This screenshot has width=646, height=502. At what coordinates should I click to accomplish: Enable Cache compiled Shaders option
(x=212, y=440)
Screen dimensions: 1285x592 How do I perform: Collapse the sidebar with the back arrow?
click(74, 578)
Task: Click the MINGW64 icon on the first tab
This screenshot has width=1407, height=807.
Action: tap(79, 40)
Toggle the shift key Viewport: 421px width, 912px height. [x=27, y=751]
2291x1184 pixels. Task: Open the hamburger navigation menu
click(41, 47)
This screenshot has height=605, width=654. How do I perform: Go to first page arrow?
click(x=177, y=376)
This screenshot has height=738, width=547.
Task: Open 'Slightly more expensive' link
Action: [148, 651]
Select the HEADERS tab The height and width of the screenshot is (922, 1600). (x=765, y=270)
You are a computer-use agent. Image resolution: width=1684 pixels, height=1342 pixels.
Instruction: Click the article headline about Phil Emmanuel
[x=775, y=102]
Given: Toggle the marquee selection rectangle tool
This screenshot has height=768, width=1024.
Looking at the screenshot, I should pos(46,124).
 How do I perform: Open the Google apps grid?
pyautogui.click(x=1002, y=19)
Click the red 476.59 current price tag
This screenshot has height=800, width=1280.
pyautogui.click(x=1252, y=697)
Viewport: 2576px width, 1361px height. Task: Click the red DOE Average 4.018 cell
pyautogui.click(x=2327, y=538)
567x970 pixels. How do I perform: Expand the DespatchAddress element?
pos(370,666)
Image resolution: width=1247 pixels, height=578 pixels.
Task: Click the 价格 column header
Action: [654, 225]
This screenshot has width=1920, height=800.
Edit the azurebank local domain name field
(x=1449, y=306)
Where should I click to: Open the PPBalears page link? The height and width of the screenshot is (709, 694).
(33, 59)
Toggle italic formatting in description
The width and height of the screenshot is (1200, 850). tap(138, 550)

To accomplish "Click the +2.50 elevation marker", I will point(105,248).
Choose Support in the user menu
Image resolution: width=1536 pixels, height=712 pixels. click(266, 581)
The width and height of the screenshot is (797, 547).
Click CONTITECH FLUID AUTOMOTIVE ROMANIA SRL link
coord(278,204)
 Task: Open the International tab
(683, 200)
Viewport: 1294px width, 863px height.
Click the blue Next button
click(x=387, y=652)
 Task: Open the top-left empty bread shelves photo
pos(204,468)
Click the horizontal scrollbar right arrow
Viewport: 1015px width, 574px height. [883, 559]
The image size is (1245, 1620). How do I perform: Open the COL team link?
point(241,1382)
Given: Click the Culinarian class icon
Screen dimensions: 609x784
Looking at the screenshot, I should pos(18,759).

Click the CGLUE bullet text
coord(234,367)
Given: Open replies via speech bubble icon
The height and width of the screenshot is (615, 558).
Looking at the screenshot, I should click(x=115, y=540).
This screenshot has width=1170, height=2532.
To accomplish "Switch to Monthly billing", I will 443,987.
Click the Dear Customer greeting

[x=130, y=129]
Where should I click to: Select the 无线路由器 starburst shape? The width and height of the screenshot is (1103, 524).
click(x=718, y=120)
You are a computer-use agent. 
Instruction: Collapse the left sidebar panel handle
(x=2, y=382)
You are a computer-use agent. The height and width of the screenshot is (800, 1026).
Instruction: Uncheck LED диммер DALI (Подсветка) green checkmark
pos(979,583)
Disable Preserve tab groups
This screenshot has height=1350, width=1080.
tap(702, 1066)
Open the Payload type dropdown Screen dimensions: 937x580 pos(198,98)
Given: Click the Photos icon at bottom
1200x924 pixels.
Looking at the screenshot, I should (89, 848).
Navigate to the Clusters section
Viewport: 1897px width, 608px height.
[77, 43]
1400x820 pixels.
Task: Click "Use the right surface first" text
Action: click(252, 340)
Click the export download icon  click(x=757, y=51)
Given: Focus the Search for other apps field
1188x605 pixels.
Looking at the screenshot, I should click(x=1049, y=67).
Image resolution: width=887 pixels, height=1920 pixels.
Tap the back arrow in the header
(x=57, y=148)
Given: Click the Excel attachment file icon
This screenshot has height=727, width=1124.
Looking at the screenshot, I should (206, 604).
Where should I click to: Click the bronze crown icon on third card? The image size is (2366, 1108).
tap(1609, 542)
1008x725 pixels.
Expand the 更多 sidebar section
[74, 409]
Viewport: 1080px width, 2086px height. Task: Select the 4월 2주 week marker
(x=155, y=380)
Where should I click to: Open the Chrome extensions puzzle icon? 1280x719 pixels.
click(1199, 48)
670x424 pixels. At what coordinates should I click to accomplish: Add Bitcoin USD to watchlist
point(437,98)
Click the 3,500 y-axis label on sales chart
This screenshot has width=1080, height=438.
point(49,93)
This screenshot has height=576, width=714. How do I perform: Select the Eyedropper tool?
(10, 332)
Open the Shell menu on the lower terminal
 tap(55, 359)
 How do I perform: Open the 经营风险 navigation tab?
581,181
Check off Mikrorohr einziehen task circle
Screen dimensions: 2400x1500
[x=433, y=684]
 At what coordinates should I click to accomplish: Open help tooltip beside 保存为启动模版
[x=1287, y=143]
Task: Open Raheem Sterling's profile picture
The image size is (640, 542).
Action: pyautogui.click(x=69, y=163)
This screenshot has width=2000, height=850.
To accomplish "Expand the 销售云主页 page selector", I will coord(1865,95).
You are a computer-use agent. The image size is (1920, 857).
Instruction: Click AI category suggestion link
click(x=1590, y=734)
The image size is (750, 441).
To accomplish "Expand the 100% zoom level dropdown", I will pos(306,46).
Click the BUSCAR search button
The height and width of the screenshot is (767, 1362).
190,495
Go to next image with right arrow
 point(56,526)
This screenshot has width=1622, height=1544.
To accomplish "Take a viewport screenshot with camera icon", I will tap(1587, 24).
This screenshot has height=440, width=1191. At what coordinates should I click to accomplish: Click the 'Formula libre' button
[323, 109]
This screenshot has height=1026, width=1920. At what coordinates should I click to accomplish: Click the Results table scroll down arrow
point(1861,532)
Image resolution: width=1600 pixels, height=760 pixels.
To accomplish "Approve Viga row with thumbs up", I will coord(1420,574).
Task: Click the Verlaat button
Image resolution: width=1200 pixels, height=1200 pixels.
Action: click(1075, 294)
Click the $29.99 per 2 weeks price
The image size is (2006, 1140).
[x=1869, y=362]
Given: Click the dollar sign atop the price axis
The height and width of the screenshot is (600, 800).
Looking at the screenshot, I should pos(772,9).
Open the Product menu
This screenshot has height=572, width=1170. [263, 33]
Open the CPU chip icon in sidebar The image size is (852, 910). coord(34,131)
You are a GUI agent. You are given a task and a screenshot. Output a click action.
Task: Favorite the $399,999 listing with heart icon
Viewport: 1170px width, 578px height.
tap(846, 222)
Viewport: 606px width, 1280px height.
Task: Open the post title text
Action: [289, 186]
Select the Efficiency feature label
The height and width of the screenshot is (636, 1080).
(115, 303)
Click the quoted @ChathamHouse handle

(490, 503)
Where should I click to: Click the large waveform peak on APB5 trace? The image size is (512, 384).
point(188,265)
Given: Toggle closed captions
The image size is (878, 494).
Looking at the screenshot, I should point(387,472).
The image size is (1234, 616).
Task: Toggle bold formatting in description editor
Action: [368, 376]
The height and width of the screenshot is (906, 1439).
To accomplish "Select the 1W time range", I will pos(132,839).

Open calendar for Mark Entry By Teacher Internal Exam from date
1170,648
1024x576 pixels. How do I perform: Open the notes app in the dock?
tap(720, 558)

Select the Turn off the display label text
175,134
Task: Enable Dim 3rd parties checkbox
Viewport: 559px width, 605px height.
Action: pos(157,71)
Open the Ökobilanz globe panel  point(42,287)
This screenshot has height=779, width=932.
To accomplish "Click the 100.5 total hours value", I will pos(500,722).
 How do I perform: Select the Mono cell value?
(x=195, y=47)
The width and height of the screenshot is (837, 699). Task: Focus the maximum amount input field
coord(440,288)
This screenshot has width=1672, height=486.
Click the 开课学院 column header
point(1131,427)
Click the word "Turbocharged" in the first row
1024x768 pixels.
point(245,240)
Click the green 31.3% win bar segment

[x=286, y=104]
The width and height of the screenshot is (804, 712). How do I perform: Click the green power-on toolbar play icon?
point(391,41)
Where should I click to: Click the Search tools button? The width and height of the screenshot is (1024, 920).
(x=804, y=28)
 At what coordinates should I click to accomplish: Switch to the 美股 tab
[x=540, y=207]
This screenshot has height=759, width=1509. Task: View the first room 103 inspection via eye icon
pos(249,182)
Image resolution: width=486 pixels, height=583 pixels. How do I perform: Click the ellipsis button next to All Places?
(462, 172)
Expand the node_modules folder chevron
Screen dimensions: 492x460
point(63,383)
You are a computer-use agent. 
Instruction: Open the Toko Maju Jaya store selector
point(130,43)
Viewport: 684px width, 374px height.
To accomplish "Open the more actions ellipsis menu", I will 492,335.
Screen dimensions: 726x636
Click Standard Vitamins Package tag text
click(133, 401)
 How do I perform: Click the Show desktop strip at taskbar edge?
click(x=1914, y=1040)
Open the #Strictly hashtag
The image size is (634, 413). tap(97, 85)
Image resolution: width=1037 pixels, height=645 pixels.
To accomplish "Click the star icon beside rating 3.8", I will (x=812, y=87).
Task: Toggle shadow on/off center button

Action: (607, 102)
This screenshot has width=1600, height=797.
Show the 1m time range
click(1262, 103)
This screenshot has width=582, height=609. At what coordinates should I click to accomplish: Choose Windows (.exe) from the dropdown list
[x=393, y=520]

....

■ **Problem description**: Above are the lines; repeat exactly the ones from the line containing "Given: Open replies via speech bubble icon" down to the line containing "You are a computer-use agent. The height", both inclusive.

■ **Expected answer**:
Given: Open replies via speech bubble icon
The height and width of the screenshot is (615, 558).
Looking at the screenshot, I should click(x=115, y=540).
This screenshot has width=1170, height=2532.
To accomplish "Switch to Monthly billing", I will 443,987.
Click the Dear Customer greeting

[x=130, y=129]
Where should I click to: Select the 无线路由器 starburst shape? The width and height of the screenshot is (1103, 524).
click(x=718, y=120)
You are a computer-use agent. 
Instruction: Collapse the left sidebar panel handle
(x=2, y=382)
You are a computer-use agent. The height and width of the screenshot is (800, 1026).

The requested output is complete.